In any case, you are not preparing for a sprint race, so 45 minutes is enough to get rid of excess fat. And at the initial stage, you shouldn’t set the bar too high and run for 45-60 minutes, this can be fraught with a deterioration in the cardiovascular system. Start cardio exercises with 15-20 minutes, gradually increasing the time.

How to breathe correctly during cardio?

The breathing rhythm directly depends on the intensity of training and the speed of exercise, so it is selected purely individually. The most convenient option is to select the breathing rhythm for cyclic movements (steps, pedaling, etc.). For example, inhale for 3 steps, exhale for 3 steps, and it is recommended to exhale in 2 counts.
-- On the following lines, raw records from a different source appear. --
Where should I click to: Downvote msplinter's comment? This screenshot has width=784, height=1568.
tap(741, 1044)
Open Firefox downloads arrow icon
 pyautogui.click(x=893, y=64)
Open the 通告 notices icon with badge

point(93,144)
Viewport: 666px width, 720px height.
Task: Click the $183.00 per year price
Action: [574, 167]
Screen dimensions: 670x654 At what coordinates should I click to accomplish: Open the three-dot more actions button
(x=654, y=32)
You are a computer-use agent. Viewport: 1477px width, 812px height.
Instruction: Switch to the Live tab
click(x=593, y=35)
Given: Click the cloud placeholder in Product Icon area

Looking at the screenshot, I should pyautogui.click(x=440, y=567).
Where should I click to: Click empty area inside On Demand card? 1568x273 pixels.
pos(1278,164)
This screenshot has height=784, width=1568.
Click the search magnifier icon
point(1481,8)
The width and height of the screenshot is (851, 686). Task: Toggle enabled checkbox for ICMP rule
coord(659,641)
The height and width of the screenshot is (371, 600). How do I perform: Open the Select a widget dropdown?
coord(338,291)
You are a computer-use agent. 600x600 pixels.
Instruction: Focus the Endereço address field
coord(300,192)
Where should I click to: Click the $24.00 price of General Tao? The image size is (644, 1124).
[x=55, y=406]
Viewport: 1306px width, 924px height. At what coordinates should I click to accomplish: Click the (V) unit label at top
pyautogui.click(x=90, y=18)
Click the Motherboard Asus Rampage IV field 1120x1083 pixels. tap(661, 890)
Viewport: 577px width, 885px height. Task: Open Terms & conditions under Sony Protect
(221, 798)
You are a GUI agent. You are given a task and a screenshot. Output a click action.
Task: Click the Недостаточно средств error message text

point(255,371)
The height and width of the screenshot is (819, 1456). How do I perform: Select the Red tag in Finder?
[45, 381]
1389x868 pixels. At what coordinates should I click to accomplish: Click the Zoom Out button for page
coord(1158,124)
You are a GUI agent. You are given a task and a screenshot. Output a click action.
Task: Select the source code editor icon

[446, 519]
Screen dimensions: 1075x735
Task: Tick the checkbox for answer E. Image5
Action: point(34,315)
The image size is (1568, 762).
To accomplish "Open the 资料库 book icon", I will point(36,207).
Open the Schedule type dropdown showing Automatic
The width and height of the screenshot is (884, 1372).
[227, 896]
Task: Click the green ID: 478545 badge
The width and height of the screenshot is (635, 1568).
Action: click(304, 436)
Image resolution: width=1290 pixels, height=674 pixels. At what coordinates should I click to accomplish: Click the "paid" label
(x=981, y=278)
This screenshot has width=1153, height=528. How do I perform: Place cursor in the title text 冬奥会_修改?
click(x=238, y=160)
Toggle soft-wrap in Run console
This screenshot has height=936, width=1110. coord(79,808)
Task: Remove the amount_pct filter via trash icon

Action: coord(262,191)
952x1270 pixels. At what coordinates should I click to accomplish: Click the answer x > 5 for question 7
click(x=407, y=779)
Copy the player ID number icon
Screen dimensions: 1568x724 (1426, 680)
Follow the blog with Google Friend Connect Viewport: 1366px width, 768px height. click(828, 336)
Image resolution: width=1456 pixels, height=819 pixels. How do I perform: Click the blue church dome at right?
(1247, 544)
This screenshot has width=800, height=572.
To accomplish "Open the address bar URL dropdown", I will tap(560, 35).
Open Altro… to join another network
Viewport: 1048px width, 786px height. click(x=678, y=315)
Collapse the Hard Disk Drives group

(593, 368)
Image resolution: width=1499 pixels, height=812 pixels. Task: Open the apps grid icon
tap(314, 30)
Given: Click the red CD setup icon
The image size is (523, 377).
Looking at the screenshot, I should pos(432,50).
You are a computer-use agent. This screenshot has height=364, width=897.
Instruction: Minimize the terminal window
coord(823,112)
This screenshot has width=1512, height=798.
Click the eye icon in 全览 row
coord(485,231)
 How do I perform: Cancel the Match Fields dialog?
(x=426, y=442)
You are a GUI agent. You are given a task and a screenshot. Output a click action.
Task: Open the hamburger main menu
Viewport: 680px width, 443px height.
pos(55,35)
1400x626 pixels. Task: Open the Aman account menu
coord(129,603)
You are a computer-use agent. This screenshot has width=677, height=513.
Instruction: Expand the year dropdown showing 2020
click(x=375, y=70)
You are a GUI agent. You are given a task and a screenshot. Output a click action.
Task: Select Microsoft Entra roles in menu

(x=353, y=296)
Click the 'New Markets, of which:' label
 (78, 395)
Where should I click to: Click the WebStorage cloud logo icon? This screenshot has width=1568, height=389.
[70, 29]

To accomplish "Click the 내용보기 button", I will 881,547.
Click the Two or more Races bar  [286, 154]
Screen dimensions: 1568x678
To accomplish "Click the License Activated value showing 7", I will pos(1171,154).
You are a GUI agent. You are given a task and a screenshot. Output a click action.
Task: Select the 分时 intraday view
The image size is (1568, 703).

For interval and short-term cardio exercises, breathing should be frequent, but shallow, as if superficial. During long and intense cardio, breathing, on the contrary, should be infrequent but deep. In this case, try to inhale fully and exhale as fully.

In the initial stages, pay special attention to your breathing, because improper breathing is the biggest mistake of all beginners, believe me, after some time you will not have to pay so much attention to this aspect.

The benefits of cardio training

  • more intense burning of fat deposits;
  • reducing the appearance of cellulite;
  • strengthening the cardiovascular system;
  • strengthening the muscles of the whole body;
  • improving blood circulation;
  • improvement of metabolism;
  • increased lung volume;
  • reducing the risk of cardiovascular diseases.

Cons of cardio exercise

  • excessive load on the cardiovascular system;
  • load on the joints (in some types of cardio exercises);
  • load on ligaments (in some types of cardio exercises).

Contraindications to cardio training

Of course, contraindications to training depend on the type of cardio exercise chosen, but there are general contraindications that exclude cardio training:

  • diseases of the cardiovascular system;
  • presence of cancer;
  • diabetes;
  • infectious diseases;
  • postoperative or postpartum periods.